Data regarding safety of bedside surgical tracheostomy in novel coronavirus 2019 (COVID-19) mechanically ventilated patients admitted to the intensive care unit (ICU) are lacking. We performed this study to assess the safety of bedside surgical tracheostomy in COVID-19 patients admitted to ICU. This retrospective, single-center, cohort observational study (conducted between February, 23 and April, 30, 2020) was performed in our 45-bed dedicated COVID-19 ICU. Inclusion criteria were: a) age over 18 years; b) confirmed diagnosis of COVID-19 infection (with nasopharyngeal/oropharyngeal swab); c) invasive mechanical ventilation and d) clinical indication for tracheostomy. The objectives of this study were to describe: 1) perioperative complications, 2) perioperative alterations in respiratory gas exchange and 3) occurrence of COVID-19 infection among health-care providers involved into the procedure. A total of 125 COVID-19 patients were admitted to the ICU during the study period. Of those, 66 (53%) underwent tracheostomy. Tracheostomy was performed after a mean of 6.1 (± 2.1) days since ICU admission. Most of tracheostomies (47/66, 71%) were performed by intensivists and the mean time of the procedure was 22 (± 4.4) minutes. No intraprocedural complications was reported. Stoma infection and bleeding were reported in 2 patients and 7 patients, respectively, in the post-procedure period, without significant clinical consequences.
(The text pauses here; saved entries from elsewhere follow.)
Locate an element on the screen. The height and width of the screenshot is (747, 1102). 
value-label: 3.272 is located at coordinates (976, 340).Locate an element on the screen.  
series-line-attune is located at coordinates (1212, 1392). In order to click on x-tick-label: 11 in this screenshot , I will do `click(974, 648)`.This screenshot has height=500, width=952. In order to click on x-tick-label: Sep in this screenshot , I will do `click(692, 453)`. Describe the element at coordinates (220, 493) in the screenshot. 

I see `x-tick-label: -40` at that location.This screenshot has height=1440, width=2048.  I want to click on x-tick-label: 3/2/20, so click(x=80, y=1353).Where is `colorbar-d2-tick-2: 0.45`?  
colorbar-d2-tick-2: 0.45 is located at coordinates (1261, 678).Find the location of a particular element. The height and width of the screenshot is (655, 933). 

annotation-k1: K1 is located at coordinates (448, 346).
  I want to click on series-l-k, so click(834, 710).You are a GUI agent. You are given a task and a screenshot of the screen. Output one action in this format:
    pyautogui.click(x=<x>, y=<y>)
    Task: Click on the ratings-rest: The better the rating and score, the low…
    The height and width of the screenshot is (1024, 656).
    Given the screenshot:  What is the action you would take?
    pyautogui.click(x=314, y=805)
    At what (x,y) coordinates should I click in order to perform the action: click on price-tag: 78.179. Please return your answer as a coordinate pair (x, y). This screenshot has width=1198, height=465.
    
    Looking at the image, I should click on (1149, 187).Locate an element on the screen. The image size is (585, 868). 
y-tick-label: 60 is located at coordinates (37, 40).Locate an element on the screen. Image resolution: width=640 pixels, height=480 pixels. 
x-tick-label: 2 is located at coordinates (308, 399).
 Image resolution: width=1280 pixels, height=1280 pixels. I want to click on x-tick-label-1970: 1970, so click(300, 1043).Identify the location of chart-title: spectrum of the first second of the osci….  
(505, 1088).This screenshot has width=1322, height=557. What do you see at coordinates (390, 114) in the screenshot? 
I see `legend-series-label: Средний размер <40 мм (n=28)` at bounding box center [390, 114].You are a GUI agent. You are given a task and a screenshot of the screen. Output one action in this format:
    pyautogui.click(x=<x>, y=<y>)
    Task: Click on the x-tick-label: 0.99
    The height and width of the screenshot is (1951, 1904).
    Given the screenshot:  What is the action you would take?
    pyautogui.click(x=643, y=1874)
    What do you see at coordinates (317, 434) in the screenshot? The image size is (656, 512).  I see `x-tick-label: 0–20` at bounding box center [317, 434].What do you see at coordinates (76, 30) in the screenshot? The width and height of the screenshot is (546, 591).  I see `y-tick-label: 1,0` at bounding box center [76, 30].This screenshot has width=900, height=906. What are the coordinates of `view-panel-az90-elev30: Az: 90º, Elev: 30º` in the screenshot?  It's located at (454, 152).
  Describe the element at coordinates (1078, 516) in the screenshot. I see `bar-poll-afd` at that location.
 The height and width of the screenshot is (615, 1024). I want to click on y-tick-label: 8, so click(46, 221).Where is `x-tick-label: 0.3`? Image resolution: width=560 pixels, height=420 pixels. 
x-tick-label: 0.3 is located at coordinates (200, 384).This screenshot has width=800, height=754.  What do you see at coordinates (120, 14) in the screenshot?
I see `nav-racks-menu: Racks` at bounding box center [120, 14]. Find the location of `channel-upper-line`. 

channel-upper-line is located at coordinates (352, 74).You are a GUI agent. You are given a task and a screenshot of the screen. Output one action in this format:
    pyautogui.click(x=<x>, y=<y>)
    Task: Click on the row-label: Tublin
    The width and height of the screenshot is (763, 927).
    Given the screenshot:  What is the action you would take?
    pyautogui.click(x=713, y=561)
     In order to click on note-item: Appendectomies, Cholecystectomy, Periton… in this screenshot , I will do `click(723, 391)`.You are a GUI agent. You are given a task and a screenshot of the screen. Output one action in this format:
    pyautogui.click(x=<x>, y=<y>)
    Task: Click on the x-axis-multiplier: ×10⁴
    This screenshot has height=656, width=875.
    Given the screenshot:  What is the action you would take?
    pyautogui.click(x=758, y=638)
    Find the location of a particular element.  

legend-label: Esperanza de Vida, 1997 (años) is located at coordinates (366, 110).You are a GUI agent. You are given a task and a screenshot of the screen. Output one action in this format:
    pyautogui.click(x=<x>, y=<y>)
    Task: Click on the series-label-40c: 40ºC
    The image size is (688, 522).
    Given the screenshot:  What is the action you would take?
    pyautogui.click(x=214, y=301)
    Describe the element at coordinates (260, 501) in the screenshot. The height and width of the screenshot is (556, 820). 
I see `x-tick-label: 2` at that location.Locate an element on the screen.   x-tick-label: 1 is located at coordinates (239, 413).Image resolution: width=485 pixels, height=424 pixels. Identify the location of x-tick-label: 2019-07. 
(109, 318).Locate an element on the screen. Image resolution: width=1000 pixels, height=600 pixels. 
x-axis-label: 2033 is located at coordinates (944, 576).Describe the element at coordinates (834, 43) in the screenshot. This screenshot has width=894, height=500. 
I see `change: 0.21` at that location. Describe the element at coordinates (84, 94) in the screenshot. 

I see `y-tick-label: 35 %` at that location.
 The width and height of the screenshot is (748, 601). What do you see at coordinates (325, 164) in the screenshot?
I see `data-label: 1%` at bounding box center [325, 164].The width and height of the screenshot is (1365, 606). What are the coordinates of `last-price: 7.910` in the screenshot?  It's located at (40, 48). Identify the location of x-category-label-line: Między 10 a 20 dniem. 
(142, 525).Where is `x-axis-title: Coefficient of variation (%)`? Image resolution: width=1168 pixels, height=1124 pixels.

The mean PaO2 / FiO2 was significantly lower at the end of tracheostomy (117.6 ± 35.4) then at the beginning (133.4 ± 39.2) or 24 hours before (135.8 ± 51.3) the procedure. However, PaO2/FiO2 progressively increased at 24 hours after tracheostomy (142 ± 50.7). None of the members involved in the tracheotomy procedures developed COVID-19 infection. Bedside surgical tracheostomy appears to be feasible and safe, both for patients and for health care workers, during COVID-19 pandemic in an experienced center.

摘要

关于在因 2019 年新型冠状病毒(COVID-19)而接受机械通气的重症监护病房(ICU)患者中进行床边外科气管切开术的安全性的数据尚缺乏。我们进行了这项研究,以评估在 COVID-19 患者中进行床边外科气管切开术的安全性。这项回顾性、单中心、队列观察研究(于 2020 年 2 月 23 日至 4 月 30 日进行)在我们的 45 张专用 COVID-19 ICU 中进行。纳入标准为:a)年龄大于 18 岁;b)通过鼻咽/口咽拭子确诊 COVID-19 感染;c)接受有创机械通气;d)有气管切开术的临床适应证。本研究的目的是描述:1)围手术期并发症,2)围手术期呼吸气体交换的改变,以及 3)参与该过程的医护人员中 COVID-19 感染的发生情况。在研究期间,共有 125 例 COVID-19 患者入住 ICU。其中,66 例(53%)接受了气管切开术。气管切开术在 ICU 入院后平均 6.1(±2.1)天后进行。大多数气管切开术(47/66,71%)由重症监护医生进行,手术平均时间为 22(±4.4)分钟。无术中并发症。术后报告 2 例患者出现造口感染,7 例患者出现出血,但无明显临床后果。气管切开术结束时的 PaO2/FiO2 明显低于开始时(133.4 ± 39.2)或 24 小时前(135.8 ± 51.3),但术后 24 小时后 PaO2/FiO2 逐渐升高(142 ± 50.7)。参与气管切开术的成员均未发生 COVID-19 感染。在经验丰富的中心,COVID-19 大流行期间,床边外科气管切开术对患者和医护人员而言似乎是可行且安全的。